Needing perspective on psychological impacts of CFS/ME

Discussion in 'Fibromyalgia Main Forum' started by dvonstack, Sep 12, 2002.

  1. dvonstack

    dvonstack New Member

    Hello everyone - I am new to the site and I am close friend of someone who has CFS/ME. I am hoping to gain some insight into some of his challenges and how I might support him. As I am new to the site please bear with some of my questions and wording. My first question is how can I support him from a psychological perspective? What is the best way I can approach him to find out how he is doing without actually asking him straight out - how is your M.E. today? I want to sensitive of constantly reminding him of the DD.
    Thanks all
    Donna (a.k.a DvS)
  2. dvonstack

    dvonstack New Member

    Hello everyone - I am new to the site and I am close friend of someone who has CFS/ME. I am hoping to gain some insight into some of his challenges and how I might support him. As I am new to the site please bear with some of my questions and wording. My first question is how can I support him from a psychological perspective? What is the best way I can approach him to find out how he is doing without actually asking him straight out - how is your M.E. today? I want to sensitive of constantly reminding him of the DD.
    Thanks all
    Donna (a.k.a DvS)
  3. Hippo

    Hippo New Member

    First of all, I don't see anything wrong with just coming out and asking. I've been sick for almost 20 years and I don't mind people asking at all. What bothers me is when people try to minimize the illness, or act like it's not there. Also what bothers me is when people push me too hard to try to find "answers." I spent probably the first 10 to 15 years of my illness working my butt off trying different therapies. Most of the therapies were ineffective, and some of them made me worse. I find I do better doing "minimal" things for my condition, rather than maxing myself out trying too many things. I think just being a good listener is important, and don't contradict your friend. One reaction I have gotten from people that really bugs me is an uncomprehending, open-mouthed, skeptical stare, which seems to say, "Well, that can't be happening," or "that SHOULDN'T be happening." This disease is what it is. God bless you for being a good, supportive friend.

    Hippo
  4. dvonstack

    dvonstack New Member

    Hippo-Thanks, this really helps a lot. I appreciate it.
  5. klutzo

    klutzo New Member

    I read this post and intended to say all sorts of things, but then I saw that Hippo had already said it, and perfectly!
    Klutzo
  6. Shirl

    Shirl New Member

    To the board Donna, it seem Hippo has made all the high points for you! Good work Hippo!

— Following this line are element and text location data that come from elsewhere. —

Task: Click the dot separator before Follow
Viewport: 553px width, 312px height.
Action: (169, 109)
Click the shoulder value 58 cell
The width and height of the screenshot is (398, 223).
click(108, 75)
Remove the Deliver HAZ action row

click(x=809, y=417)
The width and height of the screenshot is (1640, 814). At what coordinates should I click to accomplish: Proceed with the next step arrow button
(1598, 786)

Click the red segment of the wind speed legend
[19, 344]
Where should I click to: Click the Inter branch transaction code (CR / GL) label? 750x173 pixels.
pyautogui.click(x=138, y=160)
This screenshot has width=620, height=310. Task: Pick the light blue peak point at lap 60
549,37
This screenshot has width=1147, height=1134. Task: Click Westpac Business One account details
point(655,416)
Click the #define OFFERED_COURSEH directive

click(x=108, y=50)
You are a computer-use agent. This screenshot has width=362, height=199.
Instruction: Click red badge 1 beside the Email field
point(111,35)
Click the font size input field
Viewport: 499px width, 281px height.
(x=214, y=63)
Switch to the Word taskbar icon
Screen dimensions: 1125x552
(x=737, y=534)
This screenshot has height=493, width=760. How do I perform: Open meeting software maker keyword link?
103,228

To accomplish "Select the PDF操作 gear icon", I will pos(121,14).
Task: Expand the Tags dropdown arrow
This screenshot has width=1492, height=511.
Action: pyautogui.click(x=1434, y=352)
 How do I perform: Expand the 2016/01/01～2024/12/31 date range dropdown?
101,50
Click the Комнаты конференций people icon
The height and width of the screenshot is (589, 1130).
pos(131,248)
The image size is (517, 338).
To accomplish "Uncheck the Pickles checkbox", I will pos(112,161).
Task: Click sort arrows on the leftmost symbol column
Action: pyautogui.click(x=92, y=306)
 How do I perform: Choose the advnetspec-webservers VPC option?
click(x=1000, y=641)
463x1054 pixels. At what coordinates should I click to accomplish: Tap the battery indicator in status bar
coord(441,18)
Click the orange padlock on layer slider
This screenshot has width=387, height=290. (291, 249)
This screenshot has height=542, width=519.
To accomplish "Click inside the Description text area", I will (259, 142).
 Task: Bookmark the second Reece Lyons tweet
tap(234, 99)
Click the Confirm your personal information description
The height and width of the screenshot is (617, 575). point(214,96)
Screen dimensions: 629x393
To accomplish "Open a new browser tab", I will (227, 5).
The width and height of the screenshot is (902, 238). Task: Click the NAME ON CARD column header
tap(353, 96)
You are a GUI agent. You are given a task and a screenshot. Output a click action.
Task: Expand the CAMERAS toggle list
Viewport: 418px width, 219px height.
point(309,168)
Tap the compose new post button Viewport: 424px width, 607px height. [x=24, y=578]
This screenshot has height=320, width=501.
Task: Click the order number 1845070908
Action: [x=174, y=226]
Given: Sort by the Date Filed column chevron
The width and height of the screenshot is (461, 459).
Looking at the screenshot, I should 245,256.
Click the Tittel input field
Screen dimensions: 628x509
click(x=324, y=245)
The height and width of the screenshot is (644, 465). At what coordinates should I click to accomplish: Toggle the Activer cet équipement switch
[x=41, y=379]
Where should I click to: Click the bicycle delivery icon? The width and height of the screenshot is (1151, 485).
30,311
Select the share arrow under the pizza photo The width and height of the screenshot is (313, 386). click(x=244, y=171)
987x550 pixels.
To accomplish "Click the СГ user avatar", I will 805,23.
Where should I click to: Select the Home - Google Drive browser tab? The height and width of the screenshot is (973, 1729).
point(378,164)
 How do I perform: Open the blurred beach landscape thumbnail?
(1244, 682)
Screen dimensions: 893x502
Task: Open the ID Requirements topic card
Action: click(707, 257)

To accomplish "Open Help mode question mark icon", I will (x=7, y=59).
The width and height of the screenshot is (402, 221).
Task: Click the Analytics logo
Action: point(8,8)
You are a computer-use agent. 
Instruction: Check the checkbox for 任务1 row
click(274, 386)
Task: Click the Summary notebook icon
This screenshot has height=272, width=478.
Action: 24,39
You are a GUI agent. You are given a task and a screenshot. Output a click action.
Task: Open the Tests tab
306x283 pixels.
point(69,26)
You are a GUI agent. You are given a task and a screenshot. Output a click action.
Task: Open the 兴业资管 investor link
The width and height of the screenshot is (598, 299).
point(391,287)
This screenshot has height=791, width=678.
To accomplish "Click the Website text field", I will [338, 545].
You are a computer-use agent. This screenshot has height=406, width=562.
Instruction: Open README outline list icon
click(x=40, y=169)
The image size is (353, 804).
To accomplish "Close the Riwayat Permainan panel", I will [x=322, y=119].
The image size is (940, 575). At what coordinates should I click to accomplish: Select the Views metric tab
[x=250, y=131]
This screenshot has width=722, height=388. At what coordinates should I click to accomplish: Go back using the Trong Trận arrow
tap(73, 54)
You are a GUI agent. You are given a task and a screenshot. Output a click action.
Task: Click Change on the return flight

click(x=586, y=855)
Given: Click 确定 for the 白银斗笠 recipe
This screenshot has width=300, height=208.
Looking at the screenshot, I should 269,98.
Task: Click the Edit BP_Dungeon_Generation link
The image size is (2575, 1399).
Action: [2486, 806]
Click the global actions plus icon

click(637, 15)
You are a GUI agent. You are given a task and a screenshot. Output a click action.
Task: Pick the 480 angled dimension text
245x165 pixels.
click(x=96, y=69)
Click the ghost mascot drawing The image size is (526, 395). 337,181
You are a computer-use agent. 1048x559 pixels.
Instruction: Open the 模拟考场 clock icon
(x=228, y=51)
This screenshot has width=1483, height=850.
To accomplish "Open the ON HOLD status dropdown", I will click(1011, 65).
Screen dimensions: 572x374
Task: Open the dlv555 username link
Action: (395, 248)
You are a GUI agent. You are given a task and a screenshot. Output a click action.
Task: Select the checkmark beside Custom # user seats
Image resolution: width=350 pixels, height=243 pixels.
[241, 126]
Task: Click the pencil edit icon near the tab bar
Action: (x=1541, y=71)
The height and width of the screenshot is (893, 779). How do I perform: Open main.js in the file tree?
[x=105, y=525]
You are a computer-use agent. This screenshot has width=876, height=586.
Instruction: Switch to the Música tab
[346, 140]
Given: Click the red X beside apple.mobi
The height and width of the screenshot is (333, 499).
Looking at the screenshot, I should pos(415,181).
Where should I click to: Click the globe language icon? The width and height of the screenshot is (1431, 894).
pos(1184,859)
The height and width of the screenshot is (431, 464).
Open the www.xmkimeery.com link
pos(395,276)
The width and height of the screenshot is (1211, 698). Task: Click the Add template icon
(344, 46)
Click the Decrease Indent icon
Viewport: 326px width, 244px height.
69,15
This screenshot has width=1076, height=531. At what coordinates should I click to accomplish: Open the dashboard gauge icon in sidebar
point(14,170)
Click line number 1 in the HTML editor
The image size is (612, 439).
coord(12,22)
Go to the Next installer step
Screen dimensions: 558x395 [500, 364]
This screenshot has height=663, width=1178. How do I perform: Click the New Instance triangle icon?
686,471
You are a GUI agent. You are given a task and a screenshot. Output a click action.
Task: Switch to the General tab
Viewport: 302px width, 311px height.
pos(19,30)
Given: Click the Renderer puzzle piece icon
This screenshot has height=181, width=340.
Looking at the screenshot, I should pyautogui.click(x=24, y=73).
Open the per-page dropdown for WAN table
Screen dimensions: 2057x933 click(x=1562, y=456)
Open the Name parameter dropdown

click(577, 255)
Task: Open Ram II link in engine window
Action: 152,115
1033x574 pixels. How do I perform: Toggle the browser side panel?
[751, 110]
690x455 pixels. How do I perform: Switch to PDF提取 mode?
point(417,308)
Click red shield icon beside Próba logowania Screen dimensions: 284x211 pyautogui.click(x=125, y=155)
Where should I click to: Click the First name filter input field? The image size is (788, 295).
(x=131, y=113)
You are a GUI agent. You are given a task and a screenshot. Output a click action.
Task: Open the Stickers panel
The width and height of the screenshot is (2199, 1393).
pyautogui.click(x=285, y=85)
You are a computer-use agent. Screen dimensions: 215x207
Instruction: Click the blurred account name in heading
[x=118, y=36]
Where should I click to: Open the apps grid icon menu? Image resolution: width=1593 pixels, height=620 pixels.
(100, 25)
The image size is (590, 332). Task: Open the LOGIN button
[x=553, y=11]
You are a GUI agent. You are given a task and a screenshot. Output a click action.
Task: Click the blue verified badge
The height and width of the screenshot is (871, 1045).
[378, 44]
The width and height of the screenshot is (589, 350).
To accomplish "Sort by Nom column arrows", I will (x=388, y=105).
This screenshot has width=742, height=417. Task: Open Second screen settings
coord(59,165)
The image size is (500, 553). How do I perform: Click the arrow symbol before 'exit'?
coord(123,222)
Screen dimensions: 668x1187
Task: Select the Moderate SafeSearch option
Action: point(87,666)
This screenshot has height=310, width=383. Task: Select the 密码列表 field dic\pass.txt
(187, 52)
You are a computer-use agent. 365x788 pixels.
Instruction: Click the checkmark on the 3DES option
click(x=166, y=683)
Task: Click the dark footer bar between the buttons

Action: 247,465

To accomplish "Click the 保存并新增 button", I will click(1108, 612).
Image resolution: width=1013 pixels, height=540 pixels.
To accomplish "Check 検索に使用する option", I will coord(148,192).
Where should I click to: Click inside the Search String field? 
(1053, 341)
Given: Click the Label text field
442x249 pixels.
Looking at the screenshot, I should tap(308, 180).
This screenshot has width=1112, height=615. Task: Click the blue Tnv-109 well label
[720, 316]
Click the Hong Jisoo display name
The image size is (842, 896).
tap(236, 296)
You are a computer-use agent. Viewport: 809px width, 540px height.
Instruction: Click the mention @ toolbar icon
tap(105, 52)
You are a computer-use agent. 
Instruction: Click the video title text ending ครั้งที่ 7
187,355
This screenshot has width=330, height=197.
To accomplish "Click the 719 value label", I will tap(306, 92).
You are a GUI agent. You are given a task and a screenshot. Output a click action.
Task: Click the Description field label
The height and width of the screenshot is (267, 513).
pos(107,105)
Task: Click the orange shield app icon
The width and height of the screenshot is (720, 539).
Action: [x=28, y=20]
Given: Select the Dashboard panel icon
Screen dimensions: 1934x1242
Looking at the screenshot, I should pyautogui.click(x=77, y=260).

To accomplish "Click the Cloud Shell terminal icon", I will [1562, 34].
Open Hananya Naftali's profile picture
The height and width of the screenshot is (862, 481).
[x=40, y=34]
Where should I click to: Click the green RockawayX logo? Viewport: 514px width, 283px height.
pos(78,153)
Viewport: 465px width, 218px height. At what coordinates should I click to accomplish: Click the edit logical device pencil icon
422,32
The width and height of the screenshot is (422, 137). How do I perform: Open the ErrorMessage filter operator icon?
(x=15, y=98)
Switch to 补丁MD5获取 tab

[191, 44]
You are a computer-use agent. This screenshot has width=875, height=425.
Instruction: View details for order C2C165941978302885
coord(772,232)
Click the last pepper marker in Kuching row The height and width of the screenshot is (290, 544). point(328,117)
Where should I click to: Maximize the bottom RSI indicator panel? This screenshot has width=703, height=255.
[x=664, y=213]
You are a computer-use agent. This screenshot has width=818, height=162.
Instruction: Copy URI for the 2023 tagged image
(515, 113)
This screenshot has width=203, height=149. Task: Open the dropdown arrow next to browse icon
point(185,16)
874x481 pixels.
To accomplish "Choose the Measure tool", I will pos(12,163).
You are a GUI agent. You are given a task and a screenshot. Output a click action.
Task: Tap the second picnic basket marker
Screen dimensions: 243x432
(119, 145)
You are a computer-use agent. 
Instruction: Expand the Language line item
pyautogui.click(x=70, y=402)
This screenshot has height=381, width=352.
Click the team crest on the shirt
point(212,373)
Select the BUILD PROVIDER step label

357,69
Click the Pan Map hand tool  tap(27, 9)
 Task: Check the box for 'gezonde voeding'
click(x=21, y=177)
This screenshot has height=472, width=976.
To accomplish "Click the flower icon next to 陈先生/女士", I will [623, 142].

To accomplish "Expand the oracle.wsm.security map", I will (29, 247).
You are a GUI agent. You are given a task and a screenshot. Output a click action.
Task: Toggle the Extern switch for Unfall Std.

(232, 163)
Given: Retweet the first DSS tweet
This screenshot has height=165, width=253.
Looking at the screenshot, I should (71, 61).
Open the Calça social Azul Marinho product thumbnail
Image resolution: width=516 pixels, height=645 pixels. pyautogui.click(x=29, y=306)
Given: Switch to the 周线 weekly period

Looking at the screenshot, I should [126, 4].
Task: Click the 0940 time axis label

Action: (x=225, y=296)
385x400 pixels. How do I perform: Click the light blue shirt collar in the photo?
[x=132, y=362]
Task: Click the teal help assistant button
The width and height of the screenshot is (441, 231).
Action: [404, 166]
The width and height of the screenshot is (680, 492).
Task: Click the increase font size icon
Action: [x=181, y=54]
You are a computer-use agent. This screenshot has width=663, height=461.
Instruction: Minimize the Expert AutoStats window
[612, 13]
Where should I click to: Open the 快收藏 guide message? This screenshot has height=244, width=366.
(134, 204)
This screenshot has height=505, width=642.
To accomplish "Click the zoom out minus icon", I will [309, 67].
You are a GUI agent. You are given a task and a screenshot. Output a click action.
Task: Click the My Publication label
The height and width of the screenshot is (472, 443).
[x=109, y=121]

    Come back whenever you want, these members here are really sharp!

    Shalom,Shirl
  7. Hippo

    Hippo New Member

    I wanted to add another thought to the above. My sister, who is EXTREMELY SUPPORTIVE, tried to convince me I could work in a dress shop or something. She was thinking of some kind of small retail store that gets very little traffic, and I could sit on a stool most of the day. Even though she mostly "got it," she still didn't quite comprehend what I was dealing with. I can guarantee you that I could not and cannot sit on a stool all day. So my point to you, Donna, is that if your friend says he can't do something, just accept it, even if you feel like he must be exaggerating and that he ought to try harder. Trying harder is what makes us sicker. Thank you again for asking and for being so supportive. I wish there were more like you.

    Hippo
  8. garyandkim

    garyandkim New Member

    complaine too often and looking into there eyes and posture, apperance can tell a lot. If you are close enough to him. Doing things like laudry, shopping, cleaning and cooking once in a while can be a real major help. Sometimes a nice back run helps to relax some. Researching. Just ask and sometimes you have to just do if you see something needs doing. Being able to understand when he just says not today or you notice that he is not doing well to cancle going out saying you don't want to go you'd rather stay in. Just being there. It is hard because so of us become perminantly disabled and so many run. Understanding moodiness. Openess in asking is the best way but, don't always expect the truth. He may feel like crap and say fine. Use your intuition and his body lauange. Being here shows how much you care. Intervening when people or friends or co workers don't get it.

    He is one lucky man to have you. We would like to say Thank you. You are one special person. We both have FMS and CFS. Take care and welcome, Kim and Gary

    PS Forgot have him come here and you to.
  9. dvonstack

    dvonstack New Member

    Gary & Kim, Hippo,
    Thank-you so very much for your advice and for all your kind compliments. I am very lucky to have happened upon this site. What a wonderful forum.
    I think the hardest part some days is not to take things personally. He is a very independant and proud man and he has made little "jokes" about me helping with the housework etc. Now I will go ahead and just "do". I will also now be more aware of the subtle "hints" he drops here and there. I have also bought a book on theraputic massage and I hope that will help.